• _Exercise description_:
Search the material and gather each line with "party" in it.

• _Supplied material_:
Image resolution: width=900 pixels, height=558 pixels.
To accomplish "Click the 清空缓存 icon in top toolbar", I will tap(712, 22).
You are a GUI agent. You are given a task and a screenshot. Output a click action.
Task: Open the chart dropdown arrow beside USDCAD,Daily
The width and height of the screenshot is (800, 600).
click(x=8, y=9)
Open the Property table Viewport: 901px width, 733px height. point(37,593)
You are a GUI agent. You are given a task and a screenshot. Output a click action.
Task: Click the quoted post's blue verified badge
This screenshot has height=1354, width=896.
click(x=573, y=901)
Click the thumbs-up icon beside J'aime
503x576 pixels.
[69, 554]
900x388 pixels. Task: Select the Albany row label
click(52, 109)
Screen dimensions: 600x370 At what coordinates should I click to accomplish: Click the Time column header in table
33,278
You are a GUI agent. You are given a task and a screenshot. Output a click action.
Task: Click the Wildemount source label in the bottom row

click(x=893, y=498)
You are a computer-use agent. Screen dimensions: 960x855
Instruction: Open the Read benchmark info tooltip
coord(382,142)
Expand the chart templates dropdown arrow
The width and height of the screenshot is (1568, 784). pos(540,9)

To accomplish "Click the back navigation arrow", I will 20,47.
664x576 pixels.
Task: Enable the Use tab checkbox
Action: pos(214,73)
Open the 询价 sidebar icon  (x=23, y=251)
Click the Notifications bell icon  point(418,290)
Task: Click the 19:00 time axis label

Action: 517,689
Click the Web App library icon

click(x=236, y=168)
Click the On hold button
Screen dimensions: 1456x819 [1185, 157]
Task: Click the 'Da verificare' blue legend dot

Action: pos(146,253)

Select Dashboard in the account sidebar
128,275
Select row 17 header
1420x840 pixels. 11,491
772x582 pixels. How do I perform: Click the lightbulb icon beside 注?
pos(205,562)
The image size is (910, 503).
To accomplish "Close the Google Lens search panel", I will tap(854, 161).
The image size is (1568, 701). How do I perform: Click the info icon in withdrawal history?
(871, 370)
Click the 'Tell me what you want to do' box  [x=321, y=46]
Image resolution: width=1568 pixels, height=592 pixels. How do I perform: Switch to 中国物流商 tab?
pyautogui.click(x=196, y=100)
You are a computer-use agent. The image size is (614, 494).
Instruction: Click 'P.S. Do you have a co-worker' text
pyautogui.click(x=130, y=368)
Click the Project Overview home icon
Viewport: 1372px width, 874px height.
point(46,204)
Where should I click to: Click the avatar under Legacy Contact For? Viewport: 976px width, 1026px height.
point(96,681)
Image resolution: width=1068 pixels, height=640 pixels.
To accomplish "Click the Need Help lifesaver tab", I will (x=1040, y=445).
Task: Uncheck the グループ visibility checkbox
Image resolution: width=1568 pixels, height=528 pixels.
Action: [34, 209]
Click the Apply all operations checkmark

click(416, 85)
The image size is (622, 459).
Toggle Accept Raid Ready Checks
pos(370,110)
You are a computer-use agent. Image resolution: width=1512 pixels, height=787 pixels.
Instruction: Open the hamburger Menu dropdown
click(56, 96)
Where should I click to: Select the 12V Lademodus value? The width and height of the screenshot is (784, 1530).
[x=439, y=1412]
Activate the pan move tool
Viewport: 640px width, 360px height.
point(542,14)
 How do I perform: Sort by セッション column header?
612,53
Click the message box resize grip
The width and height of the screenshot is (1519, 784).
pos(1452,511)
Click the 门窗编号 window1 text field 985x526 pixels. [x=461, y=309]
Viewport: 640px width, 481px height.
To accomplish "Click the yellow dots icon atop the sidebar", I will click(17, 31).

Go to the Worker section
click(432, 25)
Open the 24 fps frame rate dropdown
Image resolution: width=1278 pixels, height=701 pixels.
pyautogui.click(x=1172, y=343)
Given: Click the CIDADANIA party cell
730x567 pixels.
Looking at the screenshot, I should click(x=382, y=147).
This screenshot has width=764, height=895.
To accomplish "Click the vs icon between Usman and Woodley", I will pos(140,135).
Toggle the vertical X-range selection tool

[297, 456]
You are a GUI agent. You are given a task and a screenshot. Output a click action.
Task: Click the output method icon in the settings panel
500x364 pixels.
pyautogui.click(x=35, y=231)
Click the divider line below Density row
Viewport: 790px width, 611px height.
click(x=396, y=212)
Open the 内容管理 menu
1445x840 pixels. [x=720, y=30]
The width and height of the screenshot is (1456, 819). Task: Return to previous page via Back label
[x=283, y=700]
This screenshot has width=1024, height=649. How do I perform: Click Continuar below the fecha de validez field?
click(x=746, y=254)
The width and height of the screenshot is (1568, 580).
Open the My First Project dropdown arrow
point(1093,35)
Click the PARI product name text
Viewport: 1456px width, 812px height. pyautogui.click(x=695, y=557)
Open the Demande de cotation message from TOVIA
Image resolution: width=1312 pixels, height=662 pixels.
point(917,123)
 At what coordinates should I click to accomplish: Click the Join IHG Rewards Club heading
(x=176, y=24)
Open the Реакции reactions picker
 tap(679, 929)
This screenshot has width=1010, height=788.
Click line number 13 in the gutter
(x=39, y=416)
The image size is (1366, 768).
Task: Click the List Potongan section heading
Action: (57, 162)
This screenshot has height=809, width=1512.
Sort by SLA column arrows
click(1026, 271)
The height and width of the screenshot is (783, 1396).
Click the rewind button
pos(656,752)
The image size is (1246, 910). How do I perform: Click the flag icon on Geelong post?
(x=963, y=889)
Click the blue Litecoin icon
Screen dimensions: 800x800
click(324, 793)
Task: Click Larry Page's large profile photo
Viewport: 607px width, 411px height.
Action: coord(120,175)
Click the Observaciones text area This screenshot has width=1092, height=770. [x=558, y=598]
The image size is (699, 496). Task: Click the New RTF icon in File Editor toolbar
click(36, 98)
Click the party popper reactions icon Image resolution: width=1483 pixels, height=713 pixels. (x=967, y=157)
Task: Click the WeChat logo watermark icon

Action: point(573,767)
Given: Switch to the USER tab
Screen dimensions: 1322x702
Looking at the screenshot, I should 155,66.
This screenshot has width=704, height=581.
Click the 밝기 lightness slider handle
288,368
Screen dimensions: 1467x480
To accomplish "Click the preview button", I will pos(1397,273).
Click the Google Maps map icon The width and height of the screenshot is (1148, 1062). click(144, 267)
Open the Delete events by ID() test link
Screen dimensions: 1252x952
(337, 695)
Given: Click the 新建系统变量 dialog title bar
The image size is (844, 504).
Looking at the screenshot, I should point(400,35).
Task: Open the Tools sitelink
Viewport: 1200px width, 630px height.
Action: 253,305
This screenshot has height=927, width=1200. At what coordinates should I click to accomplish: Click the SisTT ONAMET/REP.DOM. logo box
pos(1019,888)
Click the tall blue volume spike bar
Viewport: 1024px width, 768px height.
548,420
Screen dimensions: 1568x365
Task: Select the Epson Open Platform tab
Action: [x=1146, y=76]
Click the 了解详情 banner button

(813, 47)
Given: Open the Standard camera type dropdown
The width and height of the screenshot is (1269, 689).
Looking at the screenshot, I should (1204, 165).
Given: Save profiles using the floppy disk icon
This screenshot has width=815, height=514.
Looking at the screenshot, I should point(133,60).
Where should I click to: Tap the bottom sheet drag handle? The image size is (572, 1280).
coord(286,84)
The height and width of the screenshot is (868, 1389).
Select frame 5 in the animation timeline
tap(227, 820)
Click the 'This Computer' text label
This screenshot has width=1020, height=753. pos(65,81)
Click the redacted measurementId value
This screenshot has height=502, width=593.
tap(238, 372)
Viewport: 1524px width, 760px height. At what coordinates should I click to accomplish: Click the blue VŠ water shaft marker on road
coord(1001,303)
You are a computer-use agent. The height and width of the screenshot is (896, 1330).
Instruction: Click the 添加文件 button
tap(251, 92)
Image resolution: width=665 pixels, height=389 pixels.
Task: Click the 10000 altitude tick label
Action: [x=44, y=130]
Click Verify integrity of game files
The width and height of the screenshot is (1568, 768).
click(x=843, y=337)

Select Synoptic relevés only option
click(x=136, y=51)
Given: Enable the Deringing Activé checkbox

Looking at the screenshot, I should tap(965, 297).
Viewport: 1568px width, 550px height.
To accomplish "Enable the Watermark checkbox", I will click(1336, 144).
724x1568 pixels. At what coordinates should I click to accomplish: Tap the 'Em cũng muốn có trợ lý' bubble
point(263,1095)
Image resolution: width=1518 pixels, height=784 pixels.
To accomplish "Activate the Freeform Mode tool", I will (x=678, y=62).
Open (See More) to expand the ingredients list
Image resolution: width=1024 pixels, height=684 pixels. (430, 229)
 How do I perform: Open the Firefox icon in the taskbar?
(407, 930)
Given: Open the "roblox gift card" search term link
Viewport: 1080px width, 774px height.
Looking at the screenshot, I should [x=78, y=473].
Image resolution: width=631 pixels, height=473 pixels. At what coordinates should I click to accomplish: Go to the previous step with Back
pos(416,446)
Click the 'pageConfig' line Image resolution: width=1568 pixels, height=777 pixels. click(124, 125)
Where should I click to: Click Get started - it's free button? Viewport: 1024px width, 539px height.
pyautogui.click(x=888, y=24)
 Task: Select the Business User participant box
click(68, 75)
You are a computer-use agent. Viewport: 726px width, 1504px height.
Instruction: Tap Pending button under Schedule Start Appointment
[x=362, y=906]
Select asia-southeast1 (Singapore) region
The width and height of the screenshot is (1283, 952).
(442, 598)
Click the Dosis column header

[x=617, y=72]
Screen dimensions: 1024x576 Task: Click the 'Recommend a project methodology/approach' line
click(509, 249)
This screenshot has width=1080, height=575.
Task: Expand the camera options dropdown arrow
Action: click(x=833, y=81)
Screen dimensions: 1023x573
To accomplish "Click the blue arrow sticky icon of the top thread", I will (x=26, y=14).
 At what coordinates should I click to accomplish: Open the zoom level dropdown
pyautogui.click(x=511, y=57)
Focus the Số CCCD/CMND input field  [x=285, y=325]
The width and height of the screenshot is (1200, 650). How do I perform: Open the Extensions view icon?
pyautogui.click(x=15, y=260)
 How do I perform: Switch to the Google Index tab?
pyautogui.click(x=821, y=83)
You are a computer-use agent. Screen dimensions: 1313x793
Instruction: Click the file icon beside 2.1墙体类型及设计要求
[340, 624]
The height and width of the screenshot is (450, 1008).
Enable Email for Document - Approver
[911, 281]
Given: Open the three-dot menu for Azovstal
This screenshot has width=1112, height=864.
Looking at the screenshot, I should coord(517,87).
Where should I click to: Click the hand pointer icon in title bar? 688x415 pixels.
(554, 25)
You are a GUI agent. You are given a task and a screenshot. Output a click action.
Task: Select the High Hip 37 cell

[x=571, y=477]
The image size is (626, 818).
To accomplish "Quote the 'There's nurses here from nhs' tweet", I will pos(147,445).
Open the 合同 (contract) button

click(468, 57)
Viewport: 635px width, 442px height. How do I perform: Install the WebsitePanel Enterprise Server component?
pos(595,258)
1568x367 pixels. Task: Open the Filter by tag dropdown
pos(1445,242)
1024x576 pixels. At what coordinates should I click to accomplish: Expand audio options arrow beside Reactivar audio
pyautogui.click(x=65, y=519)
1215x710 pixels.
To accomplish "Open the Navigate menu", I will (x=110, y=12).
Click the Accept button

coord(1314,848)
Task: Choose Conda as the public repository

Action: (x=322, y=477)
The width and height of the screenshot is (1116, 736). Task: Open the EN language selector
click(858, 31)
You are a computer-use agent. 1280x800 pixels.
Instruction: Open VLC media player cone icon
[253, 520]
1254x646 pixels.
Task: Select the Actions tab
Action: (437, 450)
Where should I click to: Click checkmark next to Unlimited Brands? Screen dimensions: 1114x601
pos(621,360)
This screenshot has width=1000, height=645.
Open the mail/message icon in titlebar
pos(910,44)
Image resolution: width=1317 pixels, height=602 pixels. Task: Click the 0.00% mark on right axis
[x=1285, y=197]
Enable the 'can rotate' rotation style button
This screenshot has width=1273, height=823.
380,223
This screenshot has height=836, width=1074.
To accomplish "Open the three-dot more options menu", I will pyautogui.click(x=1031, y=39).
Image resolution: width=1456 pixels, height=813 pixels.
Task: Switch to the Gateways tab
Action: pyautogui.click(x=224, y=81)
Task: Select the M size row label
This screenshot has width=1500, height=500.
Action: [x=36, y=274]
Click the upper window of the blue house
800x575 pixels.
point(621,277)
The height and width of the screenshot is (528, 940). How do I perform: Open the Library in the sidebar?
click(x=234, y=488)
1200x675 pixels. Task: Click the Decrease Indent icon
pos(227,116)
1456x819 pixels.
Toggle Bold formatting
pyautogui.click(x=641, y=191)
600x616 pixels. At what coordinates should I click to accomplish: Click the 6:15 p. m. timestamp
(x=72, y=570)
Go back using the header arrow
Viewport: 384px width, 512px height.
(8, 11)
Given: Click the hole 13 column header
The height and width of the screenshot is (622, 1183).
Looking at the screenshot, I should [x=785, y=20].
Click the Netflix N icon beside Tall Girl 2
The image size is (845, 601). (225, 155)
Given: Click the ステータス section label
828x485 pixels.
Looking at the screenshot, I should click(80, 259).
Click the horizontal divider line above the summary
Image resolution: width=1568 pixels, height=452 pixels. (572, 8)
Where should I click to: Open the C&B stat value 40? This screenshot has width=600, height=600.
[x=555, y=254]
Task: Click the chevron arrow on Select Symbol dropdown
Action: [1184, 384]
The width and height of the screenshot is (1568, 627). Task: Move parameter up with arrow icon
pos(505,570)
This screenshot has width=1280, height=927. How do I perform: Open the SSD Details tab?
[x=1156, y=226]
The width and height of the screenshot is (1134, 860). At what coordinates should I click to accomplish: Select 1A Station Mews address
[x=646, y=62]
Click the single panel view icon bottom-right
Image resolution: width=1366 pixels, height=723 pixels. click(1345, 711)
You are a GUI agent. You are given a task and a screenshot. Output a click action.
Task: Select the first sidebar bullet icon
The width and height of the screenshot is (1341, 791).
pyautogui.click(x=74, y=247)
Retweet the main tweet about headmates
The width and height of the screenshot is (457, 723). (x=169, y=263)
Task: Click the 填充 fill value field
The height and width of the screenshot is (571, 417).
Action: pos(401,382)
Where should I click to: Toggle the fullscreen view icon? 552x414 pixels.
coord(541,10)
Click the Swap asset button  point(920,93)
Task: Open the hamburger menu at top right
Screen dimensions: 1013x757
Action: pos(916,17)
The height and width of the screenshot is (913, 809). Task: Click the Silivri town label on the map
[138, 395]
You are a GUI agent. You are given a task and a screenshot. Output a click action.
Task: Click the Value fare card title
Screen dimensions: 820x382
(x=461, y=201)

• _Exercise solution_:
Given: Click the CIDADANIA party cell
Click the party popper reactions icon Image resolution: width=1483 pixels, height=713 pixels. (x=967, y=157)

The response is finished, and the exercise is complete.